Berdasarkan hasil survei Badan Nasional Penanggulangan Terorisme (BNPT) tahun 2024, Gorontalo mencatat skor 11,6 poin dalam Indeks Potensi Radikalisme, meningkat dari 10,06 poin pada tahun sebelumnya. Kenaikan angka ini menjadi perhatian serius bagi para pemangku kepentingan di daerah.
Ketua Forum Koordinasi Pencegahan Terorisme (FKPT) Provinsi Gorontalo, Dr. Funco Tanipu, menjelaskan bahwa peningkatan skor tersebut perlu dimaknai secara menyeluruh dan tidak hanya dilihat dari peringkat semata.
“Gorontalo pernah masuk lima besar daerah dengan potensi radikalisme tertinggi pada 2017. Namun, indeks ini bersifat fluktuatif dan dipengaruhi banyak faktor,” ujar Funco dalam dialog interaktif, Rabu (30/4/2025).
Ia menambahkan bahwa indeks potensi radikalisme mengukur tiga dimensi utama, yakni pandangan, sikap, dan tindakan individu terhadap paham radikal. Survei dilakukan terhadap sekitar 14 ribu responden di 34 provinsi di Indonesia, termasuk Gorontalo.
Menurutnya, karakteristik sosial dan keberagaman budaya yang dimiliki Gorontalo bisa menjadi celah masuknya ideologi menyimpang jika tidak dikelola dengan baik.
“Gorontalo agak rawan bukan karena posisinya tinggi dalam indeks, tetapi karena keberagaman sosialnya yang rentan disusupi ideologi tertentu,” tegasnya.
FKPT Gorontalo, lanjut Funco, terus menggandeng tokoh agama, tokoh masyarakat, dan lembaga pendidikan untuk memperkuat ketahanan masyarakat terhadap penyebaran paham radikal. Upaya ini dinilai penting guna menciptakan lingkungan sosial yang harmonis dan kebal terhadap infiltrasi ideologi ekstrem.
Sementara itu, tokoh masyarakat Gorontalo, Muksin Brekat, mengingatkan pentingnya kewaspadaan kolektif dalam menghadapi ancaman ideologi yang menyimpang dari nilai agama dan hukum negara.
“Dalam menyikapi berbagai ajaran, kita harus memiliki filter nilai. Jangan sampai keyakinan itu justru bertolak belakang dengan ajaran agama yang damai dan hukum negara yang menjamin persatuan,” ujar Muksin.

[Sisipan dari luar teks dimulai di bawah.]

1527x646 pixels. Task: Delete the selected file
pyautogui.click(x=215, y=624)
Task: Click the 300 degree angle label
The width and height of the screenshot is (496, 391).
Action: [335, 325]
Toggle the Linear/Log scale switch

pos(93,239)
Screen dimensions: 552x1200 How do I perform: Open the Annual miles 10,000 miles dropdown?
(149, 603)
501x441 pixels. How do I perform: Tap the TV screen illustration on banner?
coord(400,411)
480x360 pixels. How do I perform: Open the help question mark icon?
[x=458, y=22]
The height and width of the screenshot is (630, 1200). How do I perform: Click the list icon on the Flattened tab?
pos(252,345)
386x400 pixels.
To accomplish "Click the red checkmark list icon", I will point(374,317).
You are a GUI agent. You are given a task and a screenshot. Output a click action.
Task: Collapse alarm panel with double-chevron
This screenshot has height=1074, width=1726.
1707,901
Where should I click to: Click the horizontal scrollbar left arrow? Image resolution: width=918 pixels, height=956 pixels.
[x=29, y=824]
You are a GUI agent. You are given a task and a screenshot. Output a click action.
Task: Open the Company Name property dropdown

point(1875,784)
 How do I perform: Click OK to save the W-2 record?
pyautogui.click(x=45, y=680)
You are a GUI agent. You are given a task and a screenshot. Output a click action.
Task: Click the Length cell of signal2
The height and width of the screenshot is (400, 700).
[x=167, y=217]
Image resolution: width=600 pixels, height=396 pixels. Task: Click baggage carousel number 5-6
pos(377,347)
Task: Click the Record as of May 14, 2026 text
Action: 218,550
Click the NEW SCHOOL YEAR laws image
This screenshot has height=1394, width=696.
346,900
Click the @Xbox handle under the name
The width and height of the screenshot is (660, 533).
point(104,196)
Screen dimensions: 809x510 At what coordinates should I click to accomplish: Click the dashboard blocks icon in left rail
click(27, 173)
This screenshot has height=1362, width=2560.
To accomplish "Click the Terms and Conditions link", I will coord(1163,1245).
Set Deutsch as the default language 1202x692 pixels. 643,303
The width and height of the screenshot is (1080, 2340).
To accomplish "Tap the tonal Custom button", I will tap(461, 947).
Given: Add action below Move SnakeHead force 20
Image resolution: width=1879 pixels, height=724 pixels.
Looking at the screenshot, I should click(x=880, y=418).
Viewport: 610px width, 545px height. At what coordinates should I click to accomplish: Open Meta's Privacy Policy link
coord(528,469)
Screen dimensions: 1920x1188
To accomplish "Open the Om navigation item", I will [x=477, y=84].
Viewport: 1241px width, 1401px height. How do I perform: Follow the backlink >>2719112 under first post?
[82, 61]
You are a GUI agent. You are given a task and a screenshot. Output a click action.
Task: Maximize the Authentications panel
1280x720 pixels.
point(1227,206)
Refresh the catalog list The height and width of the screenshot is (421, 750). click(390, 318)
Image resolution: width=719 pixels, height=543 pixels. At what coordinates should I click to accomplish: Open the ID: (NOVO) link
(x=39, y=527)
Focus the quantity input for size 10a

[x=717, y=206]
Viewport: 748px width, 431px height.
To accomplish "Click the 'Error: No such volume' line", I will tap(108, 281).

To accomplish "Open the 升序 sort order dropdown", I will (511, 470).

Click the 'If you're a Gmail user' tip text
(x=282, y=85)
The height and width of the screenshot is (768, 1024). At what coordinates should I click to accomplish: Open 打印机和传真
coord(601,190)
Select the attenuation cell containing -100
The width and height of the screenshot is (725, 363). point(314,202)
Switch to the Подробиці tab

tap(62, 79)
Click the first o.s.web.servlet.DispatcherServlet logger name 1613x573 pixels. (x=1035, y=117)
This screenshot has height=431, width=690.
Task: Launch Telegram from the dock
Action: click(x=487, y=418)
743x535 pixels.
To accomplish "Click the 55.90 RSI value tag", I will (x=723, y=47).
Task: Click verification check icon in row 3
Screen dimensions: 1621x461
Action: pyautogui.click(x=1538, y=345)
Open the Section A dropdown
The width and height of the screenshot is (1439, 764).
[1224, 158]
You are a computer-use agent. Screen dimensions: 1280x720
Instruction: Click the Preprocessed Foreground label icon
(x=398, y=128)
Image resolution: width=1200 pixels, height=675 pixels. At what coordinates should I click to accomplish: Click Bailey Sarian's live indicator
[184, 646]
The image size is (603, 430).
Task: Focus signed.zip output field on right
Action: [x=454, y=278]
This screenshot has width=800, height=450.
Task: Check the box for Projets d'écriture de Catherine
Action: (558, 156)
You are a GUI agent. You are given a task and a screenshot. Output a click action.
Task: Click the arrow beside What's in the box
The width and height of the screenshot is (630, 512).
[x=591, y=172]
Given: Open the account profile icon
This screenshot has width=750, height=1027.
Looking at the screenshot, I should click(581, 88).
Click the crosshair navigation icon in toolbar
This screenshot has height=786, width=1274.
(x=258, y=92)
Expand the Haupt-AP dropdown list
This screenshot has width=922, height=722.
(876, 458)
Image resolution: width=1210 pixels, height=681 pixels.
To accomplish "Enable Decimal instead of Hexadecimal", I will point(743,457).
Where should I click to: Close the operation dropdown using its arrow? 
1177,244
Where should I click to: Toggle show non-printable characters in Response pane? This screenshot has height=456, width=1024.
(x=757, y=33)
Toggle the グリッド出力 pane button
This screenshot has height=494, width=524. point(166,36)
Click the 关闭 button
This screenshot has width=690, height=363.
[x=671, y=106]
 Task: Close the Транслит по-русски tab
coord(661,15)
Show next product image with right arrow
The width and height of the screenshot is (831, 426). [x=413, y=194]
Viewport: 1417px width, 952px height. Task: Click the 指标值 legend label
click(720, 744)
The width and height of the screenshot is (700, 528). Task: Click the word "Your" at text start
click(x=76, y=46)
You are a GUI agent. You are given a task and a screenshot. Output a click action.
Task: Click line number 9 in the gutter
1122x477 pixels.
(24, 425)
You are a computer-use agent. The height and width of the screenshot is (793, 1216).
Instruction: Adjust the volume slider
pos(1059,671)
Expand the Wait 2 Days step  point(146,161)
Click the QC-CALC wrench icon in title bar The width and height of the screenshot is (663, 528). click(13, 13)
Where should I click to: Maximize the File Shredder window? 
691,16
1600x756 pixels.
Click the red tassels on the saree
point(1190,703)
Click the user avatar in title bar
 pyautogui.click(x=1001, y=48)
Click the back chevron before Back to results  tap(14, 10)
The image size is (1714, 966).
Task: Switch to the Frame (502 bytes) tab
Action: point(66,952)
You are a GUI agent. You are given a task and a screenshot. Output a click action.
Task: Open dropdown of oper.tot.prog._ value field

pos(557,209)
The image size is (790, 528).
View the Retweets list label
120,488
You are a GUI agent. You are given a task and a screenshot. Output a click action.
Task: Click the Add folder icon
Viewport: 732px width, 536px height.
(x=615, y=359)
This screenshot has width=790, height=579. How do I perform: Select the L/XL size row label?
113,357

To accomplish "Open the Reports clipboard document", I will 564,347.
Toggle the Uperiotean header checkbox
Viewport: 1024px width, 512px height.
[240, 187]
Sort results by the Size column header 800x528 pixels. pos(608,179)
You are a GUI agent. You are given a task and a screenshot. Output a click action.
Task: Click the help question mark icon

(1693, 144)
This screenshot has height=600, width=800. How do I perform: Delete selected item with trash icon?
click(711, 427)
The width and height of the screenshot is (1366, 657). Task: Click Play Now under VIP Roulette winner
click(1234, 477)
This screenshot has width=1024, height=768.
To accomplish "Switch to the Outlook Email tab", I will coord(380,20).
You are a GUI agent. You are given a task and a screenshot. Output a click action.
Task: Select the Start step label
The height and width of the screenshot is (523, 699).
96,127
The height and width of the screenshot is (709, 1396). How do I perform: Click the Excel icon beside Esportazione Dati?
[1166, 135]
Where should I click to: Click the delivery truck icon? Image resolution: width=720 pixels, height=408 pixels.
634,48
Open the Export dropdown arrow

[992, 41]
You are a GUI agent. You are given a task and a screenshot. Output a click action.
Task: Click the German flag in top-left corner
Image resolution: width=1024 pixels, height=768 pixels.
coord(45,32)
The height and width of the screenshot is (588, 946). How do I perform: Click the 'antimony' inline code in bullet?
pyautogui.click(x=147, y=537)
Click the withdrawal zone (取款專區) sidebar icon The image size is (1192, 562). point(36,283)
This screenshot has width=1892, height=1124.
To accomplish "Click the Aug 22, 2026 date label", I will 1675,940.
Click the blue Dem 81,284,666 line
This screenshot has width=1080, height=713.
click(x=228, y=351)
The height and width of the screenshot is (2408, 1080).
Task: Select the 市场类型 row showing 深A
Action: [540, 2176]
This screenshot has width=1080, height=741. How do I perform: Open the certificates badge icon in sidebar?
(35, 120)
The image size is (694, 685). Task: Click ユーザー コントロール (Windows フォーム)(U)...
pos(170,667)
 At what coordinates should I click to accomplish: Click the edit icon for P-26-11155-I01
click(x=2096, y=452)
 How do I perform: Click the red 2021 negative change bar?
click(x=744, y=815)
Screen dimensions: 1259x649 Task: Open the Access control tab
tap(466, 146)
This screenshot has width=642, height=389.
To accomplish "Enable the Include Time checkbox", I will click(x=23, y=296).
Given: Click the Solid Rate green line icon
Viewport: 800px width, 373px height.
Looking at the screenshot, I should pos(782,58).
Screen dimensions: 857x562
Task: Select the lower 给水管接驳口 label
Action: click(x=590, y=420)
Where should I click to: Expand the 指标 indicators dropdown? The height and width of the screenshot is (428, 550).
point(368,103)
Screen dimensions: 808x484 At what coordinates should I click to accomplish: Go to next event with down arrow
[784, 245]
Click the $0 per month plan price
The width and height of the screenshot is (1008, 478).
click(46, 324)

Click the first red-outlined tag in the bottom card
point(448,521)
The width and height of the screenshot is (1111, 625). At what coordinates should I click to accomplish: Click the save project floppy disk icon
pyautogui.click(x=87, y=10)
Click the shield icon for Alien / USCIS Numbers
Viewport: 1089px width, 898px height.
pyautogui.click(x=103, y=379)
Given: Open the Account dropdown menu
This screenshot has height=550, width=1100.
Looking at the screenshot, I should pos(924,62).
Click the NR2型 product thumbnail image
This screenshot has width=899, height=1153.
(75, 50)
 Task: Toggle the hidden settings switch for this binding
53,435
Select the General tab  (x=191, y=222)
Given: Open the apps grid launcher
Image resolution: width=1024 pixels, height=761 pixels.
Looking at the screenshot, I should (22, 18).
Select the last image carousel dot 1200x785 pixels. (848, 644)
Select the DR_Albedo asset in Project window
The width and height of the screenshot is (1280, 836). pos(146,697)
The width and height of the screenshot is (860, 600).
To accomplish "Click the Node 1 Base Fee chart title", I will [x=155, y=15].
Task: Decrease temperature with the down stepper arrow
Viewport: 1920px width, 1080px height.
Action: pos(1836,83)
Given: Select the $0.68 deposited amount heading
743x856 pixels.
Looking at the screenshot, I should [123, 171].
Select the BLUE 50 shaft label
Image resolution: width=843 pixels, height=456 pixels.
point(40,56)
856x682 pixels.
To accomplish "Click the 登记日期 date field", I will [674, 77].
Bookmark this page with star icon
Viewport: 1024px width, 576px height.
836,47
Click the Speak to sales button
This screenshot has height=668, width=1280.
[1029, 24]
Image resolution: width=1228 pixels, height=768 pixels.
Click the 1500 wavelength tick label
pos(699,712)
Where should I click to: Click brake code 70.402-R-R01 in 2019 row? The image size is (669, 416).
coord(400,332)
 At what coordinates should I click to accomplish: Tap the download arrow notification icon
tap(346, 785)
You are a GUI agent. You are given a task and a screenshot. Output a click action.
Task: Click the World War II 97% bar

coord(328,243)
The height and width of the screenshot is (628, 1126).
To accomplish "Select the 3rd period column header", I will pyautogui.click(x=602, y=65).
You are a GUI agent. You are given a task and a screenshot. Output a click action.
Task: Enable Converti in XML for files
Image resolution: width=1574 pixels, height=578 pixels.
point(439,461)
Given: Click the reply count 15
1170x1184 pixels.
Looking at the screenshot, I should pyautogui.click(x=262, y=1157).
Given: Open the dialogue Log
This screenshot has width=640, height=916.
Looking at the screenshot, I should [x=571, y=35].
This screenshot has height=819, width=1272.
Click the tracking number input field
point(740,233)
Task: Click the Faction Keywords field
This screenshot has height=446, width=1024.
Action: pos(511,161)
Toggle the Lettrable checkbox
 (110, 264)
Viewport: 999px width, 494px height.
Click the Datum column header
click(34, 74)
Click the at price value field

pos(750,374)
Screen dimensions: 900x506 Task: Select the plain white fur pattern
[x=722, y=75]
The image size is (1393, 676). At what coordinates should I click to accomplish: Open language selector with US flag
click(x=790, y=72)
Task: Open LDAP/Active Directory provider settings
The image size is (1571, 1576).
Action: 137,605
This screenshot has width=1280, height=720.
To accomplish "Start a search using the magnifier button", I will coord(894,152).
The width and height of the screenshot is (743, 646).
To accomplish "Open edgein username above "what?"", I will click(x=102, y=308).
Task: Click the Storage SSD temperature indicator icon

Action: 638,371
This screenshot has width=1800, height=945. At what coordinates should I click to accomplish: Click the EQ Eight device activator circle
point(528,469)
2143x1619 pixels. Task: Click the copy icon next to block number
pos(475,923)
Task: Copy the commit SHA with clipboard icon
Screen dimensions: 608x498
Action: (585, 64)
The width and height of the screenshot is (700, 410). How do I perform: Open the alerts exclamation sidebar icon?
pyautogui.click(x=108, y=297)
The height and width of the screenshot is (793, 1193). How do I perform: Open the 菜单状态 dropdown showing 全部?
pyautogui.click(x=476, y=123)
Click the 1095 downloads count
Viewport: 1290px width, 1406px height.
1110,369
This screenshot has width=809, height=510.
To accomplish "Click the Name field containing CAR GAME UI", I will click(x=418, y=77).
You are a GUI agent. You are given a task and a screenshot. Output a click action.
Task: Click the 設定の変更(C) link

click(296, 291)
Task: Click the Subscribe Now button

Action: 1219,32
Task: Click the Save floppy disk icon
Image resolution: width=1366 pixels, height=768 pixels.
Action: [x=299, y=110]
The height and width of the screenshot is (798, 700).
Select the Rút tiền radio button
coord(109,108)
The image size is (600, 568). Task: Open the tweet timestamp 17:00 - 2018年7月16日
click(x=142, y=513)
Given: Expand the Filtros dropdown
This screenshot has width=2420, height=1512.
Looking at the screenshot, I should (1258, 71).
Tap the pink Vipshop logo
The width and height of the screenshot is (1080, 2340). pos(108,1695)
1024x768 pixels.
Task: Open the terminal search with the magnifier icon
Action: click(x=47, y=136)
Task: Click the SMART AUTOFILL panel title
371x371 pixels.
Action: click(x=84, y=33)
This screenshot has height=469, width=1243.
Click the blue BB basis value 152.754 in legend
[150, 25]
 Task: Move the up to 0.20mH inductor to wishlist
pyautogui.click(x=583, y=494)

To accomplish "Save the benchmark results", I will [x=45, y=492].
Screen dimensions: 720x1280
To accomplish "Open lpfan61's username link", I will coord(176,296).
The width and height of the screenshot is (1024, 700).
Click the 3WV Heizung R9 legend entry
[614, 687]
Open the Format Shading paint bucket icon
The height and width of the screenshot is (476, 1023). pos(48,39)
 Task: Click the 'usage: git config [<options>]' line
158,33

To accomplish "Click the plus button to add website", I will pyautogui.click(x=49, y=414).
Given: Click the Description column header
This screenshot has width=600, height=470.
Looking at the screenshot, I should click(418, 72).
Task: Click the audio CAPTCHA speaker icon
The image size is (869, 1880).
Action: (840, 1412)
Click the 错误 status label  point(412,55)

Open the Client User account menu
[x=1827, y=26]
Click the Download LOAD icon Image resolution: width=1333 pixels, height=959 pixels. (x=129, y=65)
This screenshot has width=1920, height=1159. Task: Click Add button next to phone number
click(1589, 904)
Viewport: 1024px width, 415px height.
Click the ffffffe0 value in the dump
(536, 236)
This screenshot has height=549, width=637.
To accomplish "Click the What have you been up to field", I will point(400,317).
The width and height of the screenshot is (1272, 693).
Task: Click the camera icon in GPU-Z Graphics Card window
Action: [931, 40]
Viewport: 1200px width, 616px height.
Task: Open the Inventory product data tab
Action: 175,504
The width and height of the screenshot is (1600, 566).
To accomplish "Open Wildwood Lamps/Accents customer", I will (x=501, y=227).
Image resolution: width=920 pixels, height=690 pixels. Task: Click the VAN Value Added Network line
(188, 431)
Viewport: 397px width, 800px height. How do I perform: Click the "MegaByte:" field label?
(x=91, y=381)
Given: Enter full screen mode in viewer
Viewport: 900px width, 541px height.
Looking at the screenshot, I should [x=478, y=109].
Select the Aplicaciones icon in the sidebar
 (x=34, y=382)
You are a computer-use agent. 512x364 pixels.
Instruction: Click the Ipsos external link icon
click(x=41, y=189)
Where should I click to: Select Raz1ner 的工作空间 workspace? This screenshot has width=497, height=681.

Ia juga mendorong pemerintah daerah dan seluruh elemen masyarakat untuk memperkuat pengawasan terhadap penyebaran ajaran yang berpotensi memecah belah dan melemahkan semangat kebangsaan.
“Ancaman radikalisme tidak bisa ditangkal hanya oleh aparat. Diperlukan keterlibatan semua pihak—pemerintah, tokoh masyarakat, hingga warga biasa—untuk menciptakan lingkungan yang aman, harmonis, dan saling menghormati,” pungkasnya.
Dengan potensi kerawanan yang masih ada, sinergi antarpihak dan peningkatan kesadaran publik menjadi kunci untuk menangkal berkembangnya paham radikal di Provinsi Gorontalo.